PART 2

57.6K 1.4K 43
                                    

Mencoret-coret buku sketsa, aku berharap membawa alat lukisku. Bukan hanya buku sketsa sialan yang tak juga bisa meredam rasa frustasi berkepanjangan ini.

Hampir 48 jam semenjak itu, David menghilang bak tenggelam dalam samudra. Cari mati namanya jika aku menanyakannya pada Jacob. Lelaki itu mulai mempertanyakan sikapku yang semakin "dingin" katanya. Lalu aku harus bagaimana? Aku belum bisa berkonsentrasi pada hal lain, sebelum aku bertemu David dan membicarakan banyak hal padanya. Seperti, apa maksudnya melakukan hal semacam itu padaku, lalu meninggalkanku begitu saja. Tanpa kata, tanpa penjelasan, tanpa permintaan maaf. Oke, yang terakhir kurasa tidak perlu.

Seseorang mengetuk pintu kamar, membuatku menoleh dan mendapati kepala Jocob telah tersembul dari balik pintu.

"Hei," sapanya seraya membuka pintu lebih lebar dan melangkah masuk.

"Hei," menutup buku sketsa, aku tak mau siapapun melihat gambar David yang hampir sempurna. Jangan salahkanku, tanganku bergerak begitu saja untuk melukiskan wajah yang terus menghantuiku itu.

"Aku ingin mengajak...,"

"Sepertinya hari ini aku ingin istirahat," potongku cepat. Aku berdiri dan melangkah ke hadapan Jacob yang irisnya menggelap. "Dua hari berkeliling kurasa tenagaku terkuras habis." Lanjutku mencoba meyakinkan. Dua hari yang yang melelahkan fisik dan mental, sungguh.

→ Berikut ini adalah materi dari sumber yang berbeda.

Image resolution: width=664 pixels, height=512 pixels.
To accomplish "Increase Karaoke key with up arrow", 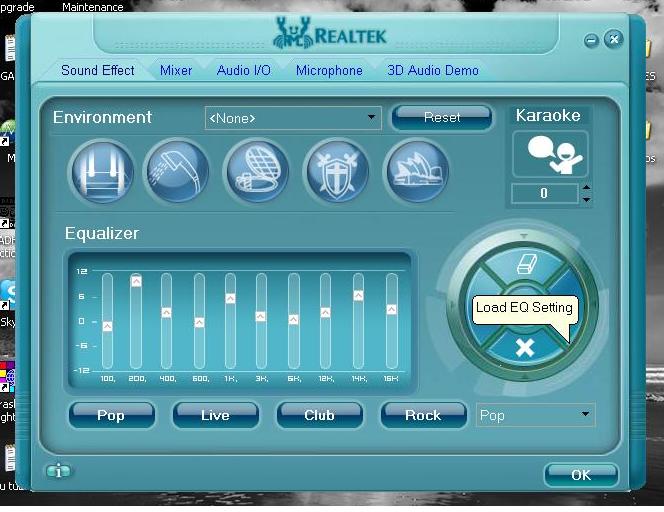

Jacob tersenyum. Senyuman yang tak sampai ke matanya, lalu dia berbalik dan berdiri di hadapan pintu geser yang terbuat dari kaca. Yang menghantarkan langsung pemandangan pantai indah dari luar sana, ke kamarku.

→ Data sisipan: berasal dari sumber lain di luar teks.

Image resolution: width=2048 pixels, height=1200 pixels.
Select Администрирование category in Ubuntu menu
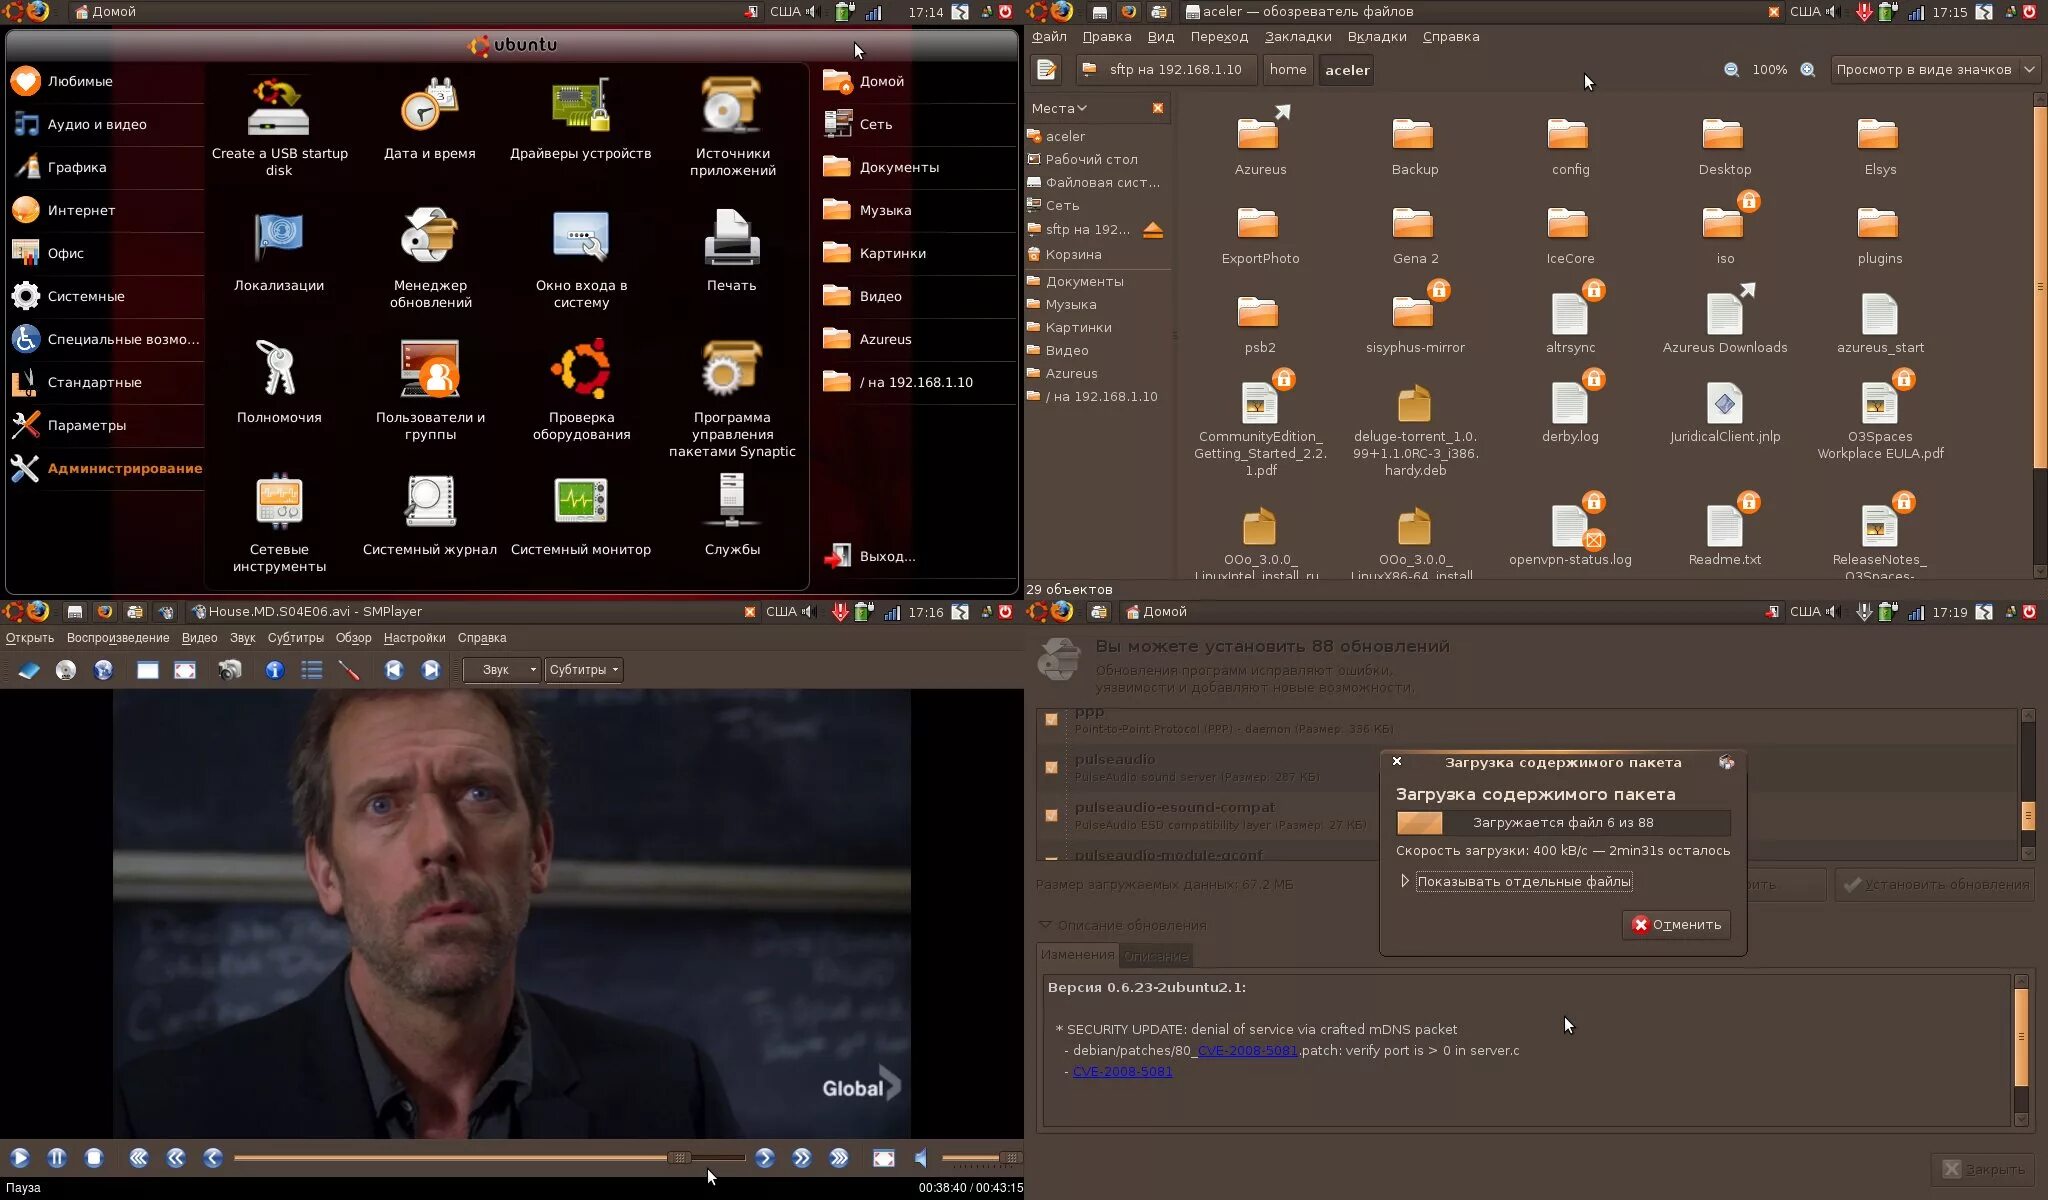[x=124, y=468]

"Aku tau kau tak pernah mencintaiku," gumamnya. Aku langsung melangkah kesisinya dan memotong apapun yang hendak keluar dari mulutnya.

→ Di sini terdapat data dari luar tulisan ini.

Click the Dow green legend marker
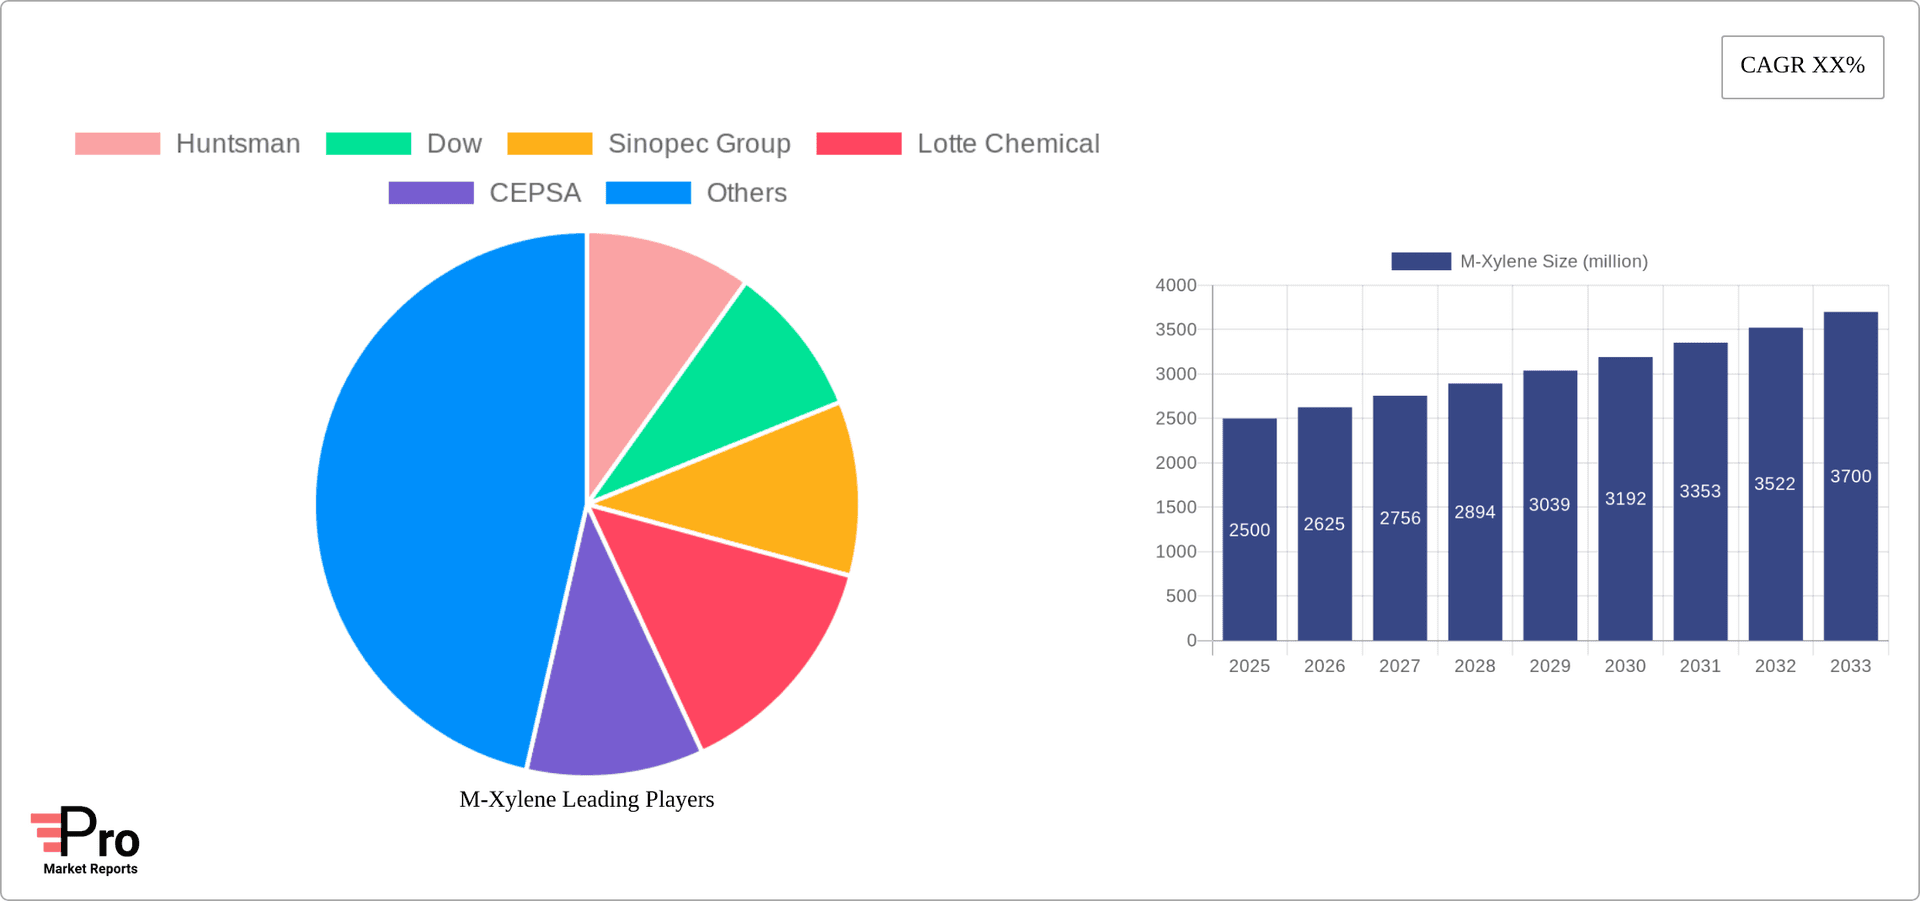Viewport: 1920px width, 901px height. coord(368,143)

"Oh, please, kita sudah membahas semua ini, Jacob. Aku menyukaimu, aku senang bersamamu, dan aku akan berusaha."

Jacob berbalik menghadapku. Dia kembali tersenyum, yang entah bagaimana senyumannya terasa menyakitkan jantungku. Mengangkat tangan, dia membelai wajahku dengan lembut. "Kau tau aku tak pernah memaksamu walau memilikimu adalah impianku. Jika dalam proses "mencoba" mencintaiku membuatmu tertekan, kau bisa pergi. Kebahagiaanmu adalah prioritasku, Rose."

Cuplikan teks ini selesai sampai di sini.